So, for the pilot episode of this series, I’ll share with you a recipe I made for Sunday lunch+dinner (linner? dunch?) – Mixed Mushroom Japanese Curry with Egg and Nori Furikake.
This is my quick fix to curb a Coco Ichibanya craving (but I don’t want to spend so much on a plate of curry that I can’t finish). I am faaar from mastering the art of curry—not that I intend to in this lifetime—so I just use S&B Golden Curry in mild because I’m a heat wuss. When the sauce cools down, it turns into this gravy-like slurry that’s punchy and umami-filled. I store this dish in two Tupperware containers, separating the sauce and the mushrooms, in case I want to have just the curry or just the mushrooms. But I’ve never regretted having them both at once.
INGREDIENTS (makes 2-3 portions)
1 packet of S&B Golden Curry
5 cups of water (the instructions on the curry box say 6, but I find 5 to work better)
1 tbsp. EVOO
2 tbsp. butter
Mushrooms (I used a combination of brown mushrooms, shimeji, and enoki—love that springy bite)
Chopped spring onions
Nori furikake (optional but highly recommended)
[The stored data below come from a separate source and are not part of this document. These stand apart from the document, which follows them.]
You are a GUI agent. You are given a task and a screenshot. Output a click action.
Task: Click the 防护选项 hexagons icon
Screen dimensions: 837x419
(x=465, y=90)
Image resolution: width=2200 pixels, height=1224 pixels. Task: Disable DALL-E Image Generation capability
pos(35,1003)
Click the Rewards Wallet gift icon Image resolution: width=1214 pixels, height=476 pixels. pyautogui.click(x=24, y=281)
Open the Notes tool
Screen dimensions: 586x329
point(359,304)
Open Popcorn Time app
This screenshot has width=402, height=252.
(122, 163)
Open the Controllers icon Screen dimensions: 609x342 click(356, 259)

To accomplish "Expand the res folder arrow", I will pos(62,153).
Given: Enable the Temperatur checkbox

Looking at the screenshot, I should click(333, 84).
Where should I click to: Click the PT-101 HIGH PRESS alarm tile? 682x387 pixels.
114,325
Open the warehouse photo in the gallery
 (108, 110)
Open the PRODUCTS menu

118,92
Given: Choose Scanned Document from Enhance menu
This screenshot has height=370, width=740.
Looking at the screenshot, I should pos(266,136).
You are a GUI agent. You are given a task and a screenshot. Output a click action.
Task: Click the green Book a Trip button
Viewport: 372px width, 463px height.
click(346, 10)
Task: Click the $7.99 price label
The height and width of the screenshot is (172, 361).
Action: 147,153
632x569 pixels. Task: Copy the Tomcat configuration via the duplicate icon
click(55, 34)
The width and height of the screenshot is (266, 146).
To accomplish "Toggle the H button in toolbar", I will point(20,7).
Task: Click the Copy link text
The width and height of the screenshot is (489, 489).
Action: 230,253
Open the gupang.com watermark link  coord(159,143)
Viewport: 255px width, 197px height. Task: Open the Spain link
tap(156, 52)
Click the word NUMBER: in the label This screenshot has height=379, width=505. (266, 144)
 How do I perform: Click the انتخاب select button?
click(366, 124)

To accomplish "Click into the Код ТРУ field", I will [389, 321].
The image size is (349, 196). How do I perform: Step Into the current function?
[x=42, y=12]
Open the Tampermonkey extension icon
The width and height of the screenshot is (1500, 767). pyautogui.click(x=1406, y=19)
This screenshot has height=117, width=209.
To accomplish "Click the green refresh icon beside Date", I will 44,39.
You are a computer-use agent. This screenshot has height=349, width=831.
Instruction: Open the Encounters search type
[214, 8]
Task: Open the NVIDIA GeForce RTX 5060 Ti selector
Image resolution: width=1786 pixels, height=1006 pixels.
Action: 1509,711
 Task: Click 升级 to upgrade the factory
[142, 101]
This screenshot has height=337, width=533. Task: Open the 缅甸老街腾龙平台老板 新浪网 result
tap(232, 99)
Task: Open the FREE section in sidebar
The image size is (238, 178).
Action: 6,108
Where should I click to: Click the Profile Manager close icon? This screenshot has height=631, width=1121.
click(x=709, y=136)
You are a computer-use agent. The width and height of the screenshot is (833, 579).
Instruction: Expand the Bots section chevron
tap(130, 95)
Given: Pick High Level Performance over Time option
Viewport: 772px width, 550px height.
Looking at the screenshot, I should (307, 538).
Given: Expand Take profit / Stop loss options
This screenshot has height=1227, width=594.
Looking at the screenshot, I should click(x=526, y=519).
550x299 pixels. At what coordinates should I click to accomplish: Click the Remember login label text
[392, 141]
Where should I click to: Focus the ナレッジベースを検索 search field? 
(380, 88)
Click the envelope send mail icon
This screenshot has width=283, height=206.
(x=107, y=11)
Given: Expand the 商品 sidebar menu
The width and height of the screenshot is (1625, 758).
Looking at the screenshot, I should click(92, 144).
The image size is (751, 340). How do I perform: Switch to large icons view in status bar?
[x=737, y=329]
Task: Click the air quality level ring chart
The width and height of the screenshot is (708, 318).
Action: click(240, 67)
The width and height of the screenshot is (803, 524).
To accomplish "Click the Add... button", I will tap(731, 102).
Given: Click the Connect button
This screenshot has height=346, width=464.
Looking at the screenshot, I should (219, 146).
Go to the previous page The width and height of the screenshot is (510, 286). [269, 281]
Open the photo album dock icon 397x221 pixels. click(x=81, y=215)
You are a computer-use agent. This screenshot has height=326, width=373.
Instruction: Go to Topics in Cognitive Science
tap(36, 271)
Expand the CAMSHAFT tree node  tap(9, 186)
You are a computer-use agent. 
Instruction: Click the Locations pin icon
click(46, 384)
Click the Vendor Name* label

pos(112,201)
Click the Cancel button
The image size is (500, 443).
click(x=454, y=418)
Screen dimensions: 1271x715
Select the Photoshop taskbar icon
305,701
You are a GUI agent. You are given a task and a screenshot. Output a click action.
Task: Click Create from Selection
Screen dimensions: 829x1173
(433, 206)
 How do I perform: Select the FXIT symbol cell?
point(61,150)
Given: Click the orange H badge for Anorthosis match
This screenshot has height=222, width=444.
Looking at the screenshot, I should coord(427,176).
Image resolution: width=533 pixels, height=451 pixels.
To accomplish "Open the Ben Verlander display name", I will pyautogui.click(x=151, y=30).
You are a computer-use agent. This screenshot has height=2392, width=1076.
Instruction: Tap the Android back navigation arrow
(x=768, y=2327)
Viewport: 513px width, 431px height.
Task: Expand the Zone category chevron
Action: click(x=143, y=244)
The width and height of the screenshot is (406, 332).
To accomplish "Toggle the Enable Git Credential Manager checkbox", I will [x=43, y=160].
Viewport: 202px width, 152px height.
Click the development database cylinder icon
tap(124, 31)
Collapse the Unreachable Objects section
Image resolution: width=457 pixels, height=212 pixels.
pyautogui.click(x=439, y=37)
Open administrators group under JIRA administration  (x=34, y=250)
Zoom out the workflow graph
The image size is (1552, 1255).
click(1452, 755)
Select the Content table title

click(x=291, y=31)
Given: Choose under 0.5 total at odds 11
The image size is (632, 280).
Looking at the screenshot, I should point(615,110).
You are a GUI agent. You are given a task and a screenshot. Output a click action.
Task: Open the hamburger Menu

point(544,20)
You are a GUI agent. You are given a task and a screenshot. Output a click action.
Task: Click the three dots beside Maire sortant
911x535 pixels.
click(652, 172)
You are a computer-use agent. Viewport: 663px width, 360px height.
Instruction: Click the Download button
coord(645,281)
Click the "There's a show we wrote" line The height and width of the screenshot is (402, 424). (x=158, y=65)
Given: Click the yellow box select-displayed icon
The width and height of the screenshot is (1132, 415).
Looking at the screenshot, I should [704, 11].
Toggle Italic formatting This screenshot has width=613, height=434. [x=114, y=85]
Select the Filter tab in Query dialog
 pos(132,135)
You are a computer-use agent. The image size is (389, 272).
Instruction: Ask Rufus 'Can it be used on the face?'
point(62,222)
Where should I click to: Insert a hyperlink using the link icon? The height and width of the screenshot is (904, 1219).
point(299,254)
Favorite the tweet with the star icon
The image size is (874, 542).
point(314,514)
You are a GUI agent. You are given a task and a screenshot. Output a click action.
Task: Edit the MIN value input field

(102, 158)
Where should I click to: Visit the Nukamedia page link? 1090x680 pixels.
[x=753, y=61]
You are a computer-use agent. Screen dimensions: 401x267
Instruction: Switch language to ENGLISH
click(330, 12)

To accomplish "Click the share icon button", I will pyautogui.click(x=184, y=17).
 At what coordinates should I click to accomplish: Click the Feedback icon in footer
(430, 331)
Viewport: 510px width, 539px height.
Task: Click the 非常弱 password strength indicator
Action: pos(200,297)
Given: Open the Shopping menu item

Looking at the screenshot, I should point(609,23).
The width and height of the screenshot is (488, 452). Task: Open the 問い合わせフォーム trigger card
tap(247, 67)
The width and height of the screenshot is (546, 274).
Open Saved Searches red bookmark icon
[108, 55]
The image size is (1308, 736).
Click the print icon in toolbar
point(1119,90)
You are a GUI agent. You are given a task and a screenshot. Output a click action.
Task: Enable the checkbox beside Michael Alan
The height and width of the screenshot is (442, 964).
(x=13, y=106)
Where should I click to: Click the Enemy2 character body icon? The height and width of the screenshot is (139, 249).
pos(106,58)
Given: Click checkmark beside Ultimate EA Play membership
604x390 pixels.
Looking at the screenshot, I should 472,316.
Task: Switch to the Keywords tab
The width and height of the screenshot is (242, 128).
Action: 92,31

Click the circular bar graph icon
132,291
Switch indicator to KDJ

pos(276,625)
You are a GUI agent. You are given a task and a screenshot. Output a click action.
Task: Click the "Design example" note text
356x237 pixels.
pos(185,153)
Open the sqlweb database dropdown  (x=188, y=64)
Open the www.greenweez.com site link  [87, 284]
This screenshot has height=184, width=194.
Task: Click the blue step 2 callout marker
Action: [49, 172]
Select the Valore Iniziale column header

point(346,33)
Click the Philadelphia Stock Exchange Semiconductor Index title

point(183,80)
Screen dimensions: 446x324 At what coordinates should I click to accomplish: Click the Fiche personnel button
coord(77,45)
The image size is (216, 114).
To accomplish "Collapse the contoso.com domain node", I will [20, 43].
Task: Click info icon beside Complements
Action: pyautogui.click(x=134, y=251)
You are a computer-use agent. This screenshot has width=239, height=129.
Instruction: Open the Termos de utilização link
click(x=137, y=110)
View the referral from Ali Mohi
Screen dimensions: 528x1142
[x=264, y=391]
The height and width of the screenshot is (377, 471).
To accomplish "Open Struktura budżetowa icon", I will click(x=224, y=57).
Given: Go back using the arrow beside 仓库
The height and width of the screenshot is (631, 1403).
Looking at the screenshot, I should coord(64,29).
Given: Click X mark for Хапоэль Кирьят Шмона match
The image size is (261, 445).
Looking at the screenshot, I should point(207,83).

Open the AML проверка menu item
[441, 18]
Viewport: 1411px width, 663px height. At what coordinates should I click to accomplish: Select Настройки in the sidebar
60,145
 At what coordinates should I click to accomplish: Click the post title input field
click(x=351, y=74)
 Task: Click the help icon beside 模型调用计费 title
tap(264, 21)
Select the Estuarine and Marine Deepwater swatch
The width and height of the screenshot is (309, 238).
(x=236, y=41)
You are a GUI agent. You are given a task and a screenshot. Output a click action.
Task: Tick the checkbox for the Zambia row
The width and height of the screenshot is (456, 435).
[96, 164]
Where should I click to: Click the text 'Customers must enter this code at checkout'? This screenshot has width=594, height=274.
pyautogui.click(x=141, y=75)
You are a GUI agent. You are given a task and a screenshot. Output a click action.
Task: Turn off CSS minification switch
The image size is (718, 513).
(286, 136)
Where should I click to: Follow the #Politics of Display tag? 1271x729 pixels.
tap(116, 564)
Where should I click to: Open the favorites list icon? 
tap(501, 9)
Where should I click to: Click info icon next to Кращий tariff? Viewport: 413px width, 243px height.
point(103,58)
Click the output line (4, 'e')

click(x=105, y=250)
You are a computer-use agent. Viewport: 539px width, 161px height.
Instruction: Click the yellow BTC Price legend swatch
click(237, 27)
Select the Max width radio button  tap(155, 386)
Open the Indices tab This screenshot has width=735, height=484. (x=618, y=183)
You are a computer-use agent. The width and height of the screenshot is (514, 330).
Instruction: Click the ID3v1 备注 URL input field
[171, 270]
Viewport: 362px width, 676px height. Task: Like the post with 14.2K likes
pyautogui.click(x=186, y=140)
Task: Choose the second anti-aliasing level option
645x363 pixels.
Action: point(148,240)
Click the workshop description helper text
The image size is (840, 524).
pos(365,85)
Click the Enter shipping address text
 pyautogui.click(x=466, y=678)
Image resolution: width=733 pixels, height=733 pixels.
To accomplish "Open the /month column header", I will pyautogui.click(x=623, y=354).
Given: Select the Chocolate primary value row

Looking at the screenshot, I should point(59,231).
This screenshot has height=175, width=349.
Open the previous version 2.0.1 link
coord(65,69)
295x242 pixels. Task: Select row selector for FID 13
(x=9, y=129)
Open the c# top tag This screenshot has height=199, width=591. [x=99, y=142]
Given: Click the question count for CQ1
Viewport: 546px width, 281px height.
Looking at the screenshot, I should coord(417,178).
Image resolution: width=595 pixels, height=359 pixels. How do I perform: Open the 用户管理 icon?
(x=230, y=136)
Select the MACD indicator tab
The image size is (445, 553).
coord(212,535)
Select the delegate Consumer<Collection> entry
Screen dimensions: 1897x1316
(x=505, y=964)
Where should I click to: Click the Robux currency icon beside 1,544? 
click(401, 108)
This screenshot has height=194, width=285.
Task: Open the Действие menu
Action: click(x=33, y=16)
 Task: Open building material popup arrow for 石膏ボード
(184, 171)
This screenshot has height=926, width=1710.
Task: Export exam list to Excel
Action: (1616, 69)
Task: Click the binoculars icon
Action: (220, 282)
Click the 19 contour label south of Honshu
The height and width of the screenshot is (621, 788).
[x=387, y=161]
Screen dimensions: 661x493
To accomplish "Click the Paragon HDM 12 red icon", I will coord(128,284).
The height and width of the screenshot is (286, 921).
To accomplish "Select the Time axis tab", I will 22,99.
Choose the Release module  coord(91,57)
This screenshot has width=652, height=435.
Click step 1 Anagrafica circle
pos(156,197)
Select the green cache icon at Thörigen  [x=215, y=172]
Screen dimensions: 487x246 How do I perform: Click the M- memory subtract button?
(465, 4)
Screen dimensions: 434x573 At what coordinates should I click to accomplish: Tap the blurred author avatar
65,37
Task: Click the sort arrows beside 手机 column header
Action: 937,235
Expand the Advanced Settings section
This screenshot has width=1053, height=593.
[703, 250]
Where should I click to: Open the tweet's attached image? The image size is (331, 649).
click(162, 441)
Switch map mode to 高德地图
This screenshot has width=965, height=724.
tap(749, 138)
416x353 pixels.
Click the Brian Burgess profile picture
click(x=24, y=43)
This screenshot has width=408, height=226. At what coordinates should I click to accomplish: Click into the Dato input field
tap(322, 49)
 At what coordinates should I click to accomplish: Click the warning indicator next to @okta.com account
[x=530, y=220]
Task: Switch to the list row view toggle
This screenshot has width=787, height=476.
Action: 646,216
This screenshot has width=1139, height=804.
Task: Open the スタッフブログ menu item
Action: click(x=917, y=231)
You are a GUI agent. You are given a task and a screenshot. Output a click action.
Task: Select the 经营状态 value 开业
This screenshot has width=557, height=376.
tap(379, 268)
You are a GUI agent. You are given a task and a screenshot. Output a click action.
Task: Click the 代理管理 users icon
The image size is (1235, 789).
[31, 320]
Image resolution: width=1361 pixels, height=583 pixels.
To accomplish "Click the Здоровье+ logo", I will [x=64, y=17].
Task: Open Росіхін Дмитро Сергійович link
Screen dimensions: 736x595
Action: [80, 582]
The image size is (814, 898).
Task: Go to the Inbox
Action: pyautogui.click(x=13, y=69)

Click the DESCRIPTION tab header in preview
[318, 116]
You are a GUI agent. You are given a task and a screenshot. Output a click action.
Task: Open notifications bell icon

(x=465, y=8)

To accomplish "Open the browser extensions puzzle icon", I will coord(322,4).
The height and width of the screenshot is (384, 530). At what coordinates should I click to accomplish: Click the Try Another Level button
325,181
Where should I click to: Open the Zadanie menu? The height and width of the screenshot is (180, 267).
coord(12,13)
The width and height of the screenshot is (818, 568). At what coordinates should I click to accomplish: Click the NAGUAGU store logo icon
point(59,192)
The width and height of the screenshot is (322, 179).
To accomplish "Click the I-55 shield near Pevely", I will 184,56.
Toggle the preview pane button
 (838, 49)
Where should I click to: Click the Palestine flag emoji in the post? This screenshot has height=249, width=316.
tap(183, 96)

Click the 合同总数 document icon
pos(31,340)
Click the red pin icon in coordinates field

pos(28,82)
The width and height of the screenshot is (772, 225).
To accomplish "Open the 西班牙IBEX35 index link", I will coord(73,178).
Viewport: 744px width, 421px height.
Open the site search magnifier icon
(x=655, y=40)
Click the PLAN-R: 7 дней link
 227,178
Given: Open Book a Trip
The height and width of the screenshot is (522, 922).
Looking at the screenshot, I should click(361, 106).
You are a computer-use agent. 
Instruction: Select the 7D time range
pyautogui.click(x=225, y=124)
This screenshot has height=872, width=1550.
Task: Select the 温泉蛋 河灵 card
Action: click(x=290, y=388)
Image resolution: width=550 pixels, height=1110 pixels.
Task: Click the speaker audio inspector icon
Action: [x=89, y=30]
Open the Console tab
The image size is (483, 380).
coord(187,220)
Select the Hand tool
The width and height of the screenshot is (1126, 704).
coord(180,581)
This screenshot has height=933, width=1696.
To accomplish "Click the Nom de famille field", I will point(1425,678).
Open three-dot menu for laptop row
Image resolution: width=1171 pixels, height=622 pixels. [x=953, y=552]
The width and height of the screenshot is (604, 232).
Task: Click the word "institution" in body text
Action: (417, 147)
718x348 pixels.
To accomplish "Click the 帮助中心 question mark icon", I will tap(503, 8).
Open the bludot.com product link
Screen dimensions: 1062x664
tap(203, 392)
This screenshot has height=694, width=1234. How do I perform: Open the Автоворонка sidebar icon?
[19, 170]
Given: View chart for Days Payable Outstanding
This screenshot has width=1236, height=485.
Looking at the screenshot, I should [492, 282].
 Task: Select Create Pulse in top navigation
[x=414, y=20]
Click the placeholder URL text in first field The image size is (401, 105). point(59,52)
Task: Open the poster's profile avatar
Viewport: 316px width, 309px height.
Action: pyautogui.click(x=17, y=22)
Fire up the stove. In a saucepan, add 5 cups of water and bring to a boil.
Add the packet of S&B Golden Curry and lower the heat, lest you want curry sauce splattering over that nice clean shirt. Obviously, it happened to me.
Once the curry has dissolved and thickened, set aside.
In a clean saucepan, heat up some oil and melt the butter. Do not wash the mushrooms before cooking—just brush them with a paper towel. I read somewhere that this allows the mushrooms to absorb the flavour better; contact with water tampers the mushrooms’ flavour-absorbing quality.
Cook and wait for them to brown and soak up all the butter (makes up for the meatless quality of this dish). Add salt and pepper, and then set aside.
To assemble, pile up some rice, then ladle on some curry.
Demolish and keep the leftovers for your office lunch or dinner the next day—or both.
This is Nori Furikake.
Furikake is a type of Japanese seasoning that you can get in any Japanese grocery made with aromatics, dried fish, sesame seeds, salt, sugar—basically, a blend of ingredients that induces this sublime and addictive flavour known as umami. For sure this stuff’s got MSG. But it’s a quick way to make your rice bowl less lonely and more flavourful.
On some days, I just heat some rice in the microwave, crack a raw egg on top, add a bit of soy sauce, sprinkle furikake, and that’s the dish!
It’s one of my pantry staples, and if you’re the type who just needs quick comfort food. Furikake will become your best friend.